Hiç şüphesiz, mahlûkat içerisinde eğitime en çok muhtaç olan insandır. Hayatta en zirve sanat da, insan yetiştirmektir.

Ebû Hârun el-Abdî -radıyallâhu anh- şöyle demiştir:

Biz gençler (dînî hususlarda bilmediğimiz) bazı şeyleri öğrenebilmek için Ebû Saîd’in yanına giderdik. O bizleri görünce (çok sevinir ve bize hitâben) şöyle derdi:

“–Peygamber Efendimiz’in bize vasiyet ve emânet ettiği kişiler, merhaba, hoş geldiniz!

İSLAMİYET’İ İYİ ÖĞRENMEK VE YAŞAMAK

Resûlullah, bize şöyle buyurmuştu:

«–Dünyanın dört bir yanından insanlar gelip dîni iyice öğrenmek ve onda derinleşmek isteyerek size tâbî olacaklardır. Onlar size geldiğinde kendilerine îtinâ gösterin ve (dâimâ) hayırla muâmele edin!»” (Tirmizî, İlim, 4/2650; İbn-i Mâce, Mukaddime, 17, 22; Dârimî, Mukaddime, 26; Hâkim, I, 164/298)

Peygamber Efendimiz’in bu beyanları açıkça göstermektedir ki, bir eğitimci, kendisine ilim tahsîl etmek maksadıyla gelen talebeye en güzel bir sûrette muâmele etmeli ve dirâyet sâhibi olduğu ilmi de en güzel bir şekilde o kişiye aktarmaya gayret göstermelidir.

Nitekim hadîs-i şerîfte; “evine dönünceye kadar Allah yolunda oldukları” (Tirmizî, İlim, 2) ifâde edilen ilim tâliplerine yapmış olduğu hizmet dolayısıyla bir eğitimci, hem âhiret mes’ûliyetinden kurtulacak hem de göstermiş olduğu bu gayret ve hizmet, kendisi için ebedî bir saâdet sermâyesi olacaktır.
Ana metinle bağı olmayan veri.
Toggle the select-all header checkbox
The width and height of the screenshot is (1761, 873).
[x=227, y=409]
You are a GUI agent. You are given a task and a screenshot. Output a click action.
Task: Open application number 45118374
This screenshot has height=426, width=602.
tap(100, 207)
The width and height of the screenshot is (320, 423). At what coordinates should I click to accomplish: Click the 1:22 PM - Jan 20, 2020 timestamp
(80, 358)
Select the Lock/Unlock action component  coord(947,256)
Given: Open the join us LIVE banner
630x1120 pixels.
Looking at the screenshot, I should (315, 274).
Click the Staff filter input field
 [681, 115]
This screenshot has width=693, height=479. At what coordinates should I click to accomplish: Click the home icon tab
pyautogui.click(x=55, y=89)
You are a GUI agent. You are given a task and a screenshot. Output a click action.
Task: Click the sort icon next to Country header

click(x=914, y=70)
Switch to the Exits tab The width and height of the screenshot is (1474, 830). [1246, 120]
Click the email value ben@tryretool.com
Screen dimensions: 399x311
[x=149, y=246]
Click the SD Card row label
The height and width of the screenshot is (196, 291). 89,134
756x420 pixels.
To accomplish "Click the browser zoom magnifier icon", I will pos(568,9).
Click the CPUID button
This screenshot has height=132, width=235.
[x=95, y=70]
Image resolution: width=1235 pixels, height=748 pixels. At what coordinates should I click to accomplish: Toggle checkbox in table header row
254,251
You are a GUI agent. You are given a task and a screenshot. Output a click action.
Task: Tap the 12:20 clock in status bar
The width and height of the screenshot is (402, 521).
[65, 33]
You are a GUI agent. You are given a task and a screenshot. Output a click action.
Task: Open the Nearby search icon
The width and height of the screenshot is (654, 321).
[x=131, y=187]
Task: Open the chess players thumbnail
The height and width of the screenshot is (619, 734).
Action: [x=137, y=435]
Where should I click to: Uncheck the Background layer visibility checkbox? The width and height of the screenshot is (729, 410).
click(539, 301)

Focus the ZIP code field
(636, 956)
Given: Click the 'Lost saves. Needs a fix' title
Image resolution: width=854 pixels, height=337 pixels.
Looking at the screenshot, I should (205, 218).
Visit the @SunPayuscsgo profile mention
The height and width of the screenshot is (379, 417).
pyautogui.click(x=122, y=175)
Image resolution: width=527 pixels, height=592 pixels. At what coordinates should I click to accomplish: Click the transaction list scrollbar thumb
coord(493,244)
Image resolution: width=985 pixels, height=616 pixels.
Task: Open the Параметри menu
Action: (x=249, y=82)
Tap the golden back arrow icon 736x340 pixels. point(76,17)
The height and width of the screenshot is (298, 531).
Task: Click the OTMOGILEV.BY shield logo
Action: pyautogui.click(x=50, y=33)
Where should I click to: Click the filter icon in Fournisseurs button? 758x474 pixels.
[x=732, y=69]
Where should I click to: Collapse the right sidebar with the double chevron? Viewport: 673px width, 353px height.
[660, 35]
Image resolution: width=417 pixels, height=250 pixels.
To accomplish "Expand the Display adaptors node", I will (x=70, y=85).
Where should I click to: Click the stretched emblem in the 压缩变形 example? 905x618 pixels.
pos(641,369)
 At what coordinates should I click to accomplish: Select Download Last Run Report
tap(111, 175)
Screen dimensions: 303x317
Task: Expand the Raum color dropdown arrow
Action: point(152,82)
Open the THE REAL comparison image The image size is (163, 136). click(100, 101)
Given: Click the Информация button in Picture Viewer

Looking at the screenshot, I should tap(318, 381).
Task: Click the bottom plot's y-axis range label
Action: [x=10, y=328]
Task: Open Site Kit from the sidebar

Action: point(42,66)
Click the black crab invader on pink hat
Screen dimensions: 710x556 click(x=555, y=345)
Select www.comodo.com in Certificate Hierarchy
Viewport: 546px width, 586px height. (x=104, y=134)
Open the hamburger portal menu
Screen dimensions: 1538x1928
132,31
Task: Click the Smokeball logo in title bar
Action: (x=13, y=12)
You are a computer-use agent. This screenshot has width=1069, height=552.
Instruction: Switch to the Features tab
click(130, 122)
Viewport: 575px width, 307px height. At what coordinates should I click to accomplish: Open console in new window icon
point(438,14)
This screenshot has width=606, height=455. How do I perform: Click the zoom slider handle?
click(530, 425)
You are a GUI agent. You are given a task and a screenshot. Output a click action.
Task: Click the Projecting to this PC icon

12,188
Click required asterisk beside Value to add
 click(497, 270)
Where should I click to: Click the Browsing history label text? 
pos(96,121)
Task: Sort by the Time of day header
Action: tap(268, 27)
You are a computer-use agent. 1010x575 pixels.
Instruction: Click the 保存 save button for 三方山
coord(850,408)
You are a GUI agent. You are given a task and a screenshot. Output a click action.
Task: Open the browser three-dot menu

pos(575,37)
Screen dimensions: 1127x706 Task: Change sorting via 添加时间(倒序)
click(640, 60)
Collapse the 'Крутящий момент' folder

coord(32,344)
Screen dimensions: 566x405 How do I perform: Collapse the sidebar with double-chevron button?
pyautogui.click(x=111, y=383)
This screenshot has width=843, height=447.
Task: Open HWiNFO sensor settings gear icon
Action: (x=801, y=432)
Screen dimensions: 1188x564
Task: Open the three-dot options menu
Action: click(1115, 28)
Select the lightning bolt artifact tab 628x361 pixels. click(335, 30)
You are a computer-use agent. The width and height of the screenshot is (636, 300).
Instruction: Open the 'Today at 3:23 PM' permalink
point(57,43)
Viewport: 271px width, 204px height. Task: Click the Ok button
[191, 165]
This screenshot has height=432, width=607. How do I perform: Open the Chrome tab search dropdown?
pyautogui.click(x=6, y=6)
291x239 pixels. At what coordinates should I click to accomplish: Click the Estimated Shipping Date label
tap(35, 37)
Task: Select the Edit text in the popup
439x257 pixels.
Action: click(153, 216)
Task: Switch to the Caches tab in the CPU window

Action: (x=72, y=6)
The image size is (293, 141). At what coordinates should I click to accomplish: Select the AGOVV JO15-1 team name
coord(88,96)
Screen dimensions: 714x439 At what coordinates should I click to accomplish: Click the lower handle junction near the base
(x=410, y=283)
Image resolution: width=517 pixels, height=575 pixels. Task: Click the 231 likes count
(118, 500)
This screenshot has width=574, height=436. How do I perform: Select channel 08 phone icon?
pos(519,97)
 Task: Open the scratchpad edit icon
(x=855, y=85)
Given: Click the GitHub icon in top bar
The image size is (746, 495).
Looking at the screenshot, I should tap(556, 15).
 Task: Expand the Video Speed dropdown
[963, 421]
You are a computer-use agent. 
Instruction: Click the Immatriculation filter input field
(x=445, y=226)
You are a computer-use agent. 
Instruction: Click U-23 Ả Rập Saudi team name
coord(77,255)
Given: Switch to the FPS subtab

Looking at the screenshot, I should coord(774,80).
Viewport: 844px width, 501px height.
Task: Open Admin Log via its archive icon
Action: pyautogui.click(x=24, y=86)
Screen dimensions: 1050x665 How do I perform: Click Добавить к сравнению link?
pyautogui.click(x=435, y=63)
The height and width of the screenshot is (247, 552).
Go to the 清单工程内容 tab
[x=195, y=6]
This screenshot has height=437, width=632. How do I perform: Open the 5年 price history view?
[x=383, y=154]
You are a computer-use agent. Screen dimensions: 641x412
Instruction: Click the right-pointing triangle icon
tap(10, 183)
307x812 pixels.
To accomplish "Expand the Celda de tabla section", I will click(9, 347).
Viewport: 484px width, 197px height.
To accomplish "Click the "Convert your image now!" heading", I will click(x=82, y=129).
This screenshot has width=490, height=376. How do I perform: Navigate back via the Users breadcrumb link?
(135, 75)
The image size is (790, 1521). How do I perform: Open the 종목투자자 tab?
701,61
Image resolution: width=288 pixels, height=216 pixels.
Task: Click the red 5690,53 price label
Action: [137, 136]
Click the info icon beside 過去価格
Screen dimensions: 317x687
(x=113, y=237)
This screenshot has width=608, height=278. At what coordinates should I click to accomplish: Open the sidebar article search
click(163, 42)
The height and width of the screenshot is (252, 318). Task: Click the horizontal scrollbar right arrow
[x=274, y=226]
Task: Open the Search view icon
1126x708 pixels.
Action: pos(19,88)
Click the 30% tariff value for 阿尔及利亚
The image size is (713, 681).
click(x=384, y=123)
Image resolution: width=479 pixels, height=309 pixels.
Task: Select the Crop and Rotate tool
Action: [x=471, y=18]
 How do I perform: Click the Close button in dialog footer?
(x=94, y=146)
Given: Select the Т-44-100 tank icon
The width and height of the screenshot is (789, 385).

Bu vesîleyle bir eğitimcinin, talebelerini kendisi için büyük bir nîmet bilmesi ve onları Hakk’ın rızâsı istikâmetinde faydalı ilimlerle tezyîn etmesi zarûrîdir.

İNSAN EĞİTİME MUHTAÇTIR

Hiç şüphesiz, mahlûkat içerisinde eğitime en çok muhtaç olan insandır. Hayatta en zirve sanat da, insan yetiştirmektir. Allah Teâlâ, insanlığa en büyük insan terbiyecileri olarak peygamberleri lûtfetmiştir. Onlar da Cenâb-ı Hakk’ın kendilerine ihsân ettiği ebedî saâdet ve kurtuluş reçetesi olan dîni insanlara ulaştırmanın gayreti içinde olmuşlardır.